"Ada apa ini ribut-ribut?"
Tiba-tiba sudah ada pak Bagio berdiri di ambang pintu yang terbuka. Anak-anak di kelas yang tadi ribut bersorak-sorak langsung duduk kembali dan menutup mulut mereka rapat-rapat, melipat tangan di atas meja dan menundukkan wajah mereka dalam-dalam sambil berharap tidak akan terkena hukuman dari guru yang terkenal paling Killer se-SMA SATYA itu.
"Eh... Lo gimana sih jalannya!"
"Lo tuh yang gimana, ahelah... Minggir... Minggir...."
Kevin dan Riyan yang sejak tadi di depan kelaspun segera ingin kembali ke meja mereka masing-masing hingga membuat mereka berlari dan malah saling bertabrakan karena saking paniknya.
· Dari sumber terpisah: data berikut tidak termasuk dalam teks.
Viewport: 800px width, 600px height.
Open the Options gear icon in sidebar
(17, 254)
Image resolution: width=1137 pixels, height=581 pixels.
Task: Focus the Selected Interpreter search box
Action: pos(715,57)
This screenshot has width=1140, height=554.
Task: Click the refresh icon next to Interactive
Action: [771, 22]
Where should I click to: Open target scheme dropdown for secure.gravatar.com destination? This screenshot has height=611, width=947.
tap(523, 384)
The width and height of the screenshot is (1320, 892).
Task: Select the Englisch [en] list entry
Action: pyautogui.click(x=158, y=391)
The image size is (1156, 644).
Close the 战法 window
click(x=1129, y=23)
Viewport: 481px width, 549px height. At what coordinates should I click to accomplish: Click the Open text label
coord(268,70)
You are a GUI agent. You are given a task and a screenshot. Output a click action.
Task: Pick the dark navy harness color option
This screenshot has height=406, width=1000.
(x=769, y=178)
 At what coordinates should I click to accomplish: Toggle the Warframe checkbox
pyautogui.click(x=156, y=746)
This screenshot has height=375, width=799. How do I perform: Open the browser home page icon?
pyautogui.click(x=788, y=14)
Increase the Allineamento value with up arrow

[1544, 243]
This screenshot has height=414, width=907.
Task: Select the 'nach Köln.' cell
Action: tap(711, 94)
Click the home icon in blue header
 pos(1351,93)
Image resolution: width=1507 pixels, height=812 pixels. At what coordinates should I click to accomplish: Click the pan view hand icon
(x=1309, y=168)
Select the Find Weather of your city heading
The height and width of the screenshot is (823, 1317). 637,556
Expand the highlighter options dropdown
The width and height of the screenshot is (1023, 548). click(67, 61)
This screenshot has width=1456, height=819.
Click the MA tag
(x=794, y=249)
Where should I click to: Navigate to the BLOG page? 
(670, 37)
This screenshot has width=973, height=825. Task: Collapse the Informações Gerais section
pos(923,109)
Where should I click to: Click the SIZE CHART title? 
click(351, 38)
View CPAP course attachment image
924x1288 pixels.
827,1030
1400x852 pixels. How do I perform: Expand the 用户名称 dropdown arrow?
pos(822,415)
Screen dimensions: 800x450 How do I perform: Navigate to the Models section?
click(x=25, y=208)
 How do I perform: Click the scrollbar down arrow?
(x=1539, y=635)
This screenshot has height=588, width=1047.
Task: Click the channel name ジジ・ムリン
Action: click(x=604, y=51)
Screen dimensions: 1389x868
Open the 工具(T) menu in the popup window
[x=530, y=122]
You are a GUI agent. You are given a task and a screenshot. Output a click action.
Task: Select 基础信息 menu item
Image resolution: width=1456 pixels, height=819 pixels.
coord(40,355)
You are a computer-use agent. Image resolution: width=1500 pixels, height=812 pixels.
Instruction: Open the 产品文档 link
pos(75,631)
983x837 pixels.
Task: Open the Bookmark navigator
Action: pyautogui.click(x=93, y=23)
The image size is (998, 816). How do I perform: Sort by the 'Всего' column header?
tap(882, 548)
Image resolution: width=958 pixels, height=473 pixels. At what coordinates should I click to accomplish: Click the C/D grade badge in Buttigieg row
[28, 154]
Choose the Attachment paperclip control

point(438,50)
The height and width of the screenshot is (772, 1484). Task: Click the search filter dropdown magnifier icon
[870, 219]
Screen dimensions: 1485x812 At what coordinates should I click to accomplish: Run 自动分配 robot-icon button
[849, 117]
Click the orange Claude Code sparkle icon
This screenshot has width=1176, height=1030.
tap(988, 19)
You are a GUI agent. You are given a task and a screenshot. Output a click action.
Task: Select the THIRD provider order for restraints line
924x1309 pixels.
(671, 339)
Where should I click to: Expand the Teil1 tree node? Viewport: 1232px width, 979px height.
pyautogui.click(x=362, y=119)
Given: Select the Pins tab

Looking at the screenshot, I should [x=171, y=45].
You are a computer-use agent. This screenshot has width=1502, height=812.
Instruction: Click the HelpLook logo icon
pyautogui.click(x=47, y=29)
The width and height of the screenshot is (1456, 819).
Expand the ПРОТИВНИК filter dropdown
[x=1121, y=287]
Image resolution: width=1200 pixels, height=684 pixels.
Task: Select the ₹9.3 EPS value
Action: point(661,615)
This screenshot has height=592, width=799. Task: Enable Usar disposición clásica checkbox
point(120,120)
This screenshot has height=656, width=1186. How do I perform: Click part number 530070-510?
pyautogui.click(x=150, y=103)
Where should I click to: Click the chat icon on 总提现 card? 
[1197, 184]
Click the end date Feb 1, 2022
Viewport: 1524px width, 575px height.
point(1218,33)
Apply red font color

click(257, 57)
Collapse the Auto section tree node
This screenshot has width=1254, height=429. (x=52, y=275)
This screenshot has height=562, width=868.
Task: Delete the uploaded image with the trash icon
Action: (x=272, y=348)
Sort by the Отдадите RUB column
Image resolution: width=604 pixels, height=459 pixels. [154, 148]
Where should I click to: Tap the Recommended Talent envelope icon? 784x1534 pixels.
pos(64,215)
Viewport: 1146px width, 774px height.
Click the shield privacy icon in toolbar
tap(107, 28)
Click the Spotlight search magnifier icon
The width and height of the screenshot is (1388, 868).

Setelahnya, suasananya pun kembali hening, horor, dan mencekam. Di depan kelas hanya tersisa Neta dan Gara yang tidak langsung duduk di bangku mereka masing-masing. Karena mereka tahu itu percuma. Anak-anak lain pasti akan mengatakan pada pria paruh baya itu kalo merekalah biang keributan di kelas XII IPS B ini tadi.
"Hemh... Kamu lagi!" Geram pak Bagio pada Gara.
Pak Bagio tidak akan lupa rupa anak laki-laki di hadapannya saat ini. Tentu saja beliau ingat. Sangat ingat malah. Gara adalah langganan di hukum karena karena kenakalannya.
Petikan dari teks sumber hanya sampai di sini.